Problem to work on -
Below are the entries to work from; restate word for word the portion that opens with the line containing "Where should I click to: Choose" and closes with the line containing "Open the clock", keeping both.
START Source material
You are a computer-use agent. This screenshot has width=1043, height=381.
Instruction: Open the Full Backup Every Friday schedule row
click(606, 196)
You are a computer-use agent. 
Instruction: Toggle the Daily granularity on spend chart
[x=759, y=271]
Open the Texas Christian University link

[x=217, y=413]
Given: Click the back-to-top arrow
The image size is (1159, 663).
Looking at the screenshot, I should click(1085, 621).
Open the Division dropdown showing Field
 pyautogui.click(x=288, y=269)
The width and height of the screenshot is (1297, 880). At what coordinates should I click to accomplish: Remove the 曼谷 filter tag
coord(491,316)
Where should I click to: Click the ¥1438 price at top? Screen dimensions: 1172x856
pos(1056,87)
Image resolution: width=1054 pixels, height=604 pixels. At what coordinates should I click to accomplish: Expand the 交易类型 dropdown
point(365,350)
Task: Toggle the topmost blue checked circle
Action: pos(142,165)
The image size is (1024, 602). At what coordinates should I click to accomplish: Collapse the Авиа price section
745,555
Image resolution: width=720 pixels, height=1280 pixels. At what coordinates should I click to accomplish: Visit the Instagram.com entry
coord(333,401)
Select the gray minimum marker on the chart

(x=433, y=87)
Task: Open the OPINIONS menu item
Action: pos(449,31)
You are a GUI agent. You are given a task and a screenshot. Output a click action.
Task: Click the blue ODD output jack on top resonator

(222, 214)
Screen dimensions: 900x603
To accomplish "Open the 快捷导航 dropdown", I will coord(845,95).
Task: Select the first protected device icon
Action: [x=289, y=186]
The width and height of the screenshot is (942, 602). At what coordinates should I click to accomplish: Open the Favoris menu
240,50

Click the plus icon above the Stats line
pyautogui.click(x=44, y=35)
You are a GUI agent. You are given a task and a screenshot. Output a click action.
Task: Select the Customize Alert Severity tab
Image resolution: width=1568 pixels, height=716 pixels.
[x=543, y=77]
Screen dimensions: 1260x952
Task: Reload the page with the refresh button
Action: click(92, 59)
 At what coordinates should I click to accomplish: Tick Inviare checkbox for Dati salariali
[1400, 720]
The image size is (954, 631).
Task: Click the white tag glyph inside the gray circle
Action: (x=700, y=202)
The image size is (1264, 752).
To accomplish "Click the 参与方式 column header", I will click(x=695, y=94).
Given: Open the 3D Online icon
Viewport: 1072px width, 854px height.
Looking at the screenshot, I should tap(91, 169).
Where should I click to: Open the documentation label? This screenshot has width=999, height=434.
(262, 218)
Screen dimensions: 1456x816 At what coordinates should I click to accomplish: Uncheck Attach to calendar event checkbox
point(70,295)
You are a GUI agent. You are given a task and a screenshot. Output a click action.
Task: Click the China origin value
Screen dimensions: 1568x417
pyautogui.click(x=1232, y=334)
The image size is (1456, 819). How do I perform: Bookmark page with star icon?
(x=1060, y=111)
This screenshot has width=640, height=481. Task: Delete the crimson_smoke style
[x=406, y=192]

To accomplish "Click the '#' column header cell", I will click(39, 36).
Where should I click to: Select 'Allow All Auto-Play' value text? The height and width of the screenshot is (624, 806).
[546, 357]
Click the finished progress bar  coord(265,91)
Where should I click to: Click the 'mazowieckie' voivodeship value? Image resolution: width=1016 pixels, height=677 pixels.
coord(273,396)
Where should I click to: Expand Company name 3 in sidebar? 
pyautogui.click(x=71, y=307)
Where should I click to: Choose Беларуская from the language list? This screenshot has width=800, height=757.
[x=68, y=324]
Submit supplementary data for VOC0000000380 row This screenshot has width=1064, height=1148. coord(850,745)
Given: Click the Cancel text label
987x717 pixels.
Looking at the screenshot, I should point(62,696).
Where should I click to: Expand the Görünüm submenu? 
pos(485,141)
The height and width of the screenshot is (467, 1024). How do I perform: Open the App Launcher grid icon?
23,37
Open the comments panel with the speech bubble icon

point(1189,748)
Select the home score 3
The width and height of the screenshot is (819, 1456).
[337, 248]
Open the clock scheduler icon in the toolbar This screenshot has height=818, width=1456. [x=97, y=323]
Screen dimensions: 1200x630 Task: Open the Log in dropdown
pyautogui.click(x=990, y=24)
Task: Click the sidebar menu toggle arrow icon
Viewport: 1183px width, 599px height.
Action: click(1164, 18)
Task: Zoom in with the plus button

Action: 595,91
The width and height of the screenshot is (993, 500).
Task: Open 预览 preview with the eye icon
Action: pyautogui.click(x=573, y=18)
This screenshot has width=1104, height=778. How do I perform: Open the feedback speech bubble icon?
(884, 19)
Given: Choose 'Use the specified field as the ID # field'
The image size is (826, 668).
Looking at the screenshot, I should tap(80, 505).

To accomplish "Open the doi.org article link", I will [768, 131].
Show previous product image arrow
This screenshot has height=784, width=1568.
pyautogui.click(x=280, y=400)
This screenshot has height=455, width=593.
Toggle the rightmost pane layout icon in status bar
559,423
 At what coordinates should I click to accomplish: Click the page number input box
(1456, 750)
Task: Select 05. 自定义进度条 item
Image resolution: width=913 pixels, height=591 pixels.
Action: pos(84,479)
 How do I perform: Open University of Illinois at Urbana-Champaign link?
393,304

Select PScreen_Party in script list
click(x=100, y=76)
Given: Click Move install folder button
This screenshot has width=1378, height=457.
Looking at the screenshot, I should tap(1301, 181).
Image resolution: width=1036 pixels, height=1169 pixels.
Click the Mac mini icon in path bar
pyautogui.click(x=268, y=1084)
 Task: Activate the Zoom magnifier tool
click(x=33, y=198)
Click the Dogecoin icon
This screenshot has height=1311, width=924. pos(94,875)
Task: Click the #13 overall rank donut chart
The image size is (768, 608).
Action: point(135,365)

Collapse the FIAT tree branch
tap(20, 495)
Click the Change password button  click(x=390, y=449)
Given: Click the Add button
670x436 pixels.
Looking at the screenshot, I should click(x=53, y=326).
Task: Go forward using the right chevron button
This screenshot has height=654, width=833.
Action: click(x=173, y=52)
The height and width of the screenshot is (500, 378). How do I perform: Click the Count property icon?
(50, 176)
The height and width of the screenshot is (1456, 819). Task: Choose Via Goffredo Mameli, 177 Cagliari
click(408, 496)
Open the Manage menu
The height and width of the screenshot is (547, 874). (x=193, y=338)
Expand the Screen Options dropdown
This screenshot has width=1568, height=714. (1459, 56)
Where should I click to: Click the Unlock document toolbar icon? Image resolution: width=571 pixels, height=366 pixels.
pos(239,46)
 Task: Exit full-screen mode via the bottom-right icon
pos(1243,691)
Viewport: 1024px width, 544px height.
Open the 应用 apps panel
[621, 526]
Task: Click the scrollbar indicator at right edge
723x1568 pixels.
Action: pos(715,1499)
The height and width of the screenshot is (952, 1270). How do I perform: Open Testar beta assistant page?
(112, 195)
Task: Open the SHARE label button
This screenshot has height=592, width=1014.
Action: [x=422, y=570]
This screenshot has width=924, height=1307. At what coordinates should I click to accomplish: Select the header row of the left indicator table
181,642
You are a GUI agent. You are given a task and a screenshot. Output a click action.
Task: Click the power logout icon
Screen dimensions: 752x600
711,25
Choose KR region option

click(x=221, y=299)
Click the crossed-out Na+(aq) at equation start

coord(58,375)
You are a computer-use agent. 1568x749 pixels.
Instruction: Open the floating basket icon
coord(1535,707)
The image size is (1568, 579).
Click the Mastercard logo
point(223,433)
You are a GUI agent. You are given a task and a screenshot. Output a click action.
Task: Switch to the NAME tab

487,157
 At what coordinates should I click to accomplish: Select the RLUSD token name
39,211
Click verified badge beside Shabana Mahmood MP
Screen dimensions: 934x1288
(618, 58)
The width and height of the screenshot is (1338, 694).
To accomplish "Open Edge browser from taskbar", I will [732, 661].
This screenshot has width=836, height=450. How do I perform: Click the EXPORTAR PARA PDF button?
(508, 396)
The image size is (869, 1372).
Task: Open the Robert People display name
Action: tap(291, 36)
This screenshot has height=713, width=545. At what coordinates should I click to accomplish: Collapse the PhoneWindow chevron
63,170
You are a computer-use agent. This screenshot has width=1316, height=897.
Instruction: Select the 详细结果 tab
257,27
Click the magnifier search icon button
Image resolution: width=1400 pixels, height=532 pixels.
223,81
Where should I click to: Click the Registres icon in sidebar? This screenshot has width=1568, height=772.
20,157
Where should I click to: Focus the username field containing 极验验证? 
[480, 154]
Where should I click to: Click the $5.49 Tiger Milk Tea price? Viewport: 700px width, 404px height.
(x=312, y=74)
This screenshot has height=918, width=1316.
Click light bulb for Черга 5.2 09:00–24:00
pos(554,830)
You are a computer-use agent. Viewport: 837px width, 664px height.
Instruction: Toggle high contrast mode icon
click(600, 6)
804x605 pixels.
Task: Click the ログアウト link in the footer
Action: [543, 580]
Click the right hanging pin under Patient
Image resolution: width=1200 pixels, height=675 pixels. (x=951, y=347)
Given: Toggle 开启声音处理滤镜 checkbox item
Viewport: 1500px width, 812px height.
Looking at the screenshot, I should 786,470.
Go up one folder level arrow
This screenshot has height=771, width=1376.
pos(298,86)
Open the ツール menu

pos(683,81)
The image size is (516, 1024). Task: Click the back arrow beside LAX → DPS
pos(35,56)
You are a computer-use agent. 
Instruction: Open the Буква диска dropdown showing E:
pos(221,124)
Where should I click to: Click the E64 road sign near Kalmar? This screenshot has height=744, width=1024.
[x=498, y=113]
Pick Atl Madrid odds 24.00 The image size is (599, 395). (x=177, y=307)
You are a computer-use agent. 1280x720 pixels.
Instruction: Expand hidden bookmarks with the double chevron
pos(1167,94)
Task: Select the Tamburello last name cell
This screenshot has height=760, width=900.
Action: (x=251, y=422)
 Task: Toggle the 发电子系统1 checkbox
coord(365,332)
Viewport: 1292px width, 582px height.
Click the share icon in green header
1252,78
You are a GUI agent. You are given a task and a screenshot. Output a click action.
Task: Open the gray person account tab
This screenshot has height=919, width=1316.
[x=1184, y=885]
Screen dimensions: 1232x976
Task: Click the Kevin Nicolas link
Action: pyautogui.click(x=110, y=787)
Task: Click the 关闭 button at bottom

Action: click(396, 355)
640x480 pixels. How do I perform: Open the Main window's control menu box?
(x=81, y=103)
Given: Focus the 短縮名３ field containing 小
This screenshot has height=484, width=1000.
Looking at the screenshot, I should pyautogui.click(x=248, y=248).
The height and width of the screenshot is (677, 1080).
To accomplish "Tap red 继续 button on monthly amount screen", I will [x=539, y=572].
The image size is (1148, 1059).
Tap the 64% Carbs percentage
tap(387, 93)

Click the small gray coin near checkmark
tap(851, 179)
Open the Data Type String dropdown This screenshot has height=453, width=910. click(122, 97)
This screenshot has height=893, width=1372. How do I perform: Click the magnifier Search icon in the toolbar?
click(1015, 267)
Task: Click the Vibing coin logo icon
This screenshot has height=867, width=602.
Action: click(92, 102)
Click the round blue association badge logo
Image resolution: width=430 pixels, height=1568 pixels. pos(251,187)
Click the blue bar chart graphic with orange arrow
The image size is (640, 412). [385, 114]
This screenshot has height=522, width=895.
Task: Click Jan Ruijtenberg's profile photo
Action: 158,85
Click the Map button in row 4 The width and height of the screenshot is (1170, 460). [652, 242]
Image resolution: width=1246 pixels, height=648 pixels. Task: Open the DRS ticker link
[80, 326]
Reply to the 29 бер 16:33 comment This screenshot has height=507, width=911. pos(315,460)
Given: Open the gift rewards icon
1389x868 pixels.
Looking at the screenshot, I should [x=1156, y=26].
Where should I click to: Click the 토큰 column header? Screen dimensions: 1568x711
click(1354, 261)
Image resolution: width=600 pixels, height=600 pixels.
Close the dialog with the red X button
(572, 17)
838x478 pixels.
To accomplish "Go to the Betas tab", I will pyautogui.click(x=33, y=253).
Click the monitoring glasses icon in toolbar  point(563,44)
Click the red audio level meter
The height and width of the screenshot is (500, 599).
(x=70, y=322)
END Source material
Answer to this exercise -
Where should I click to: Choose Беларуская from the language list? This screenshot has width=800, height=757.
[x=68, y=324]
Submit supplementary data for VOC0000000380 row This screenshot has width=1064, height=1148. coord(850,745)
Given: Click the Cancel text label
987x717 pixels.
Looking at the screenshot, I should point(62,696).
Where should I click to: Expand the Görünüm submenu? 
pos(485,141)
The height and width of the screenshot is (467, 1024). How do I perform: Open the App Launcher grid icon?
23,37
Open the comments panel with the speech bubble icon

point(1189,748)
Select the home score 3
The width and height of the screenshot is (819, 1456).
[337, 248]
Open the clock scheduler icon in the toolbar This screenshot has height=818, width=1456. [x=97, y=323]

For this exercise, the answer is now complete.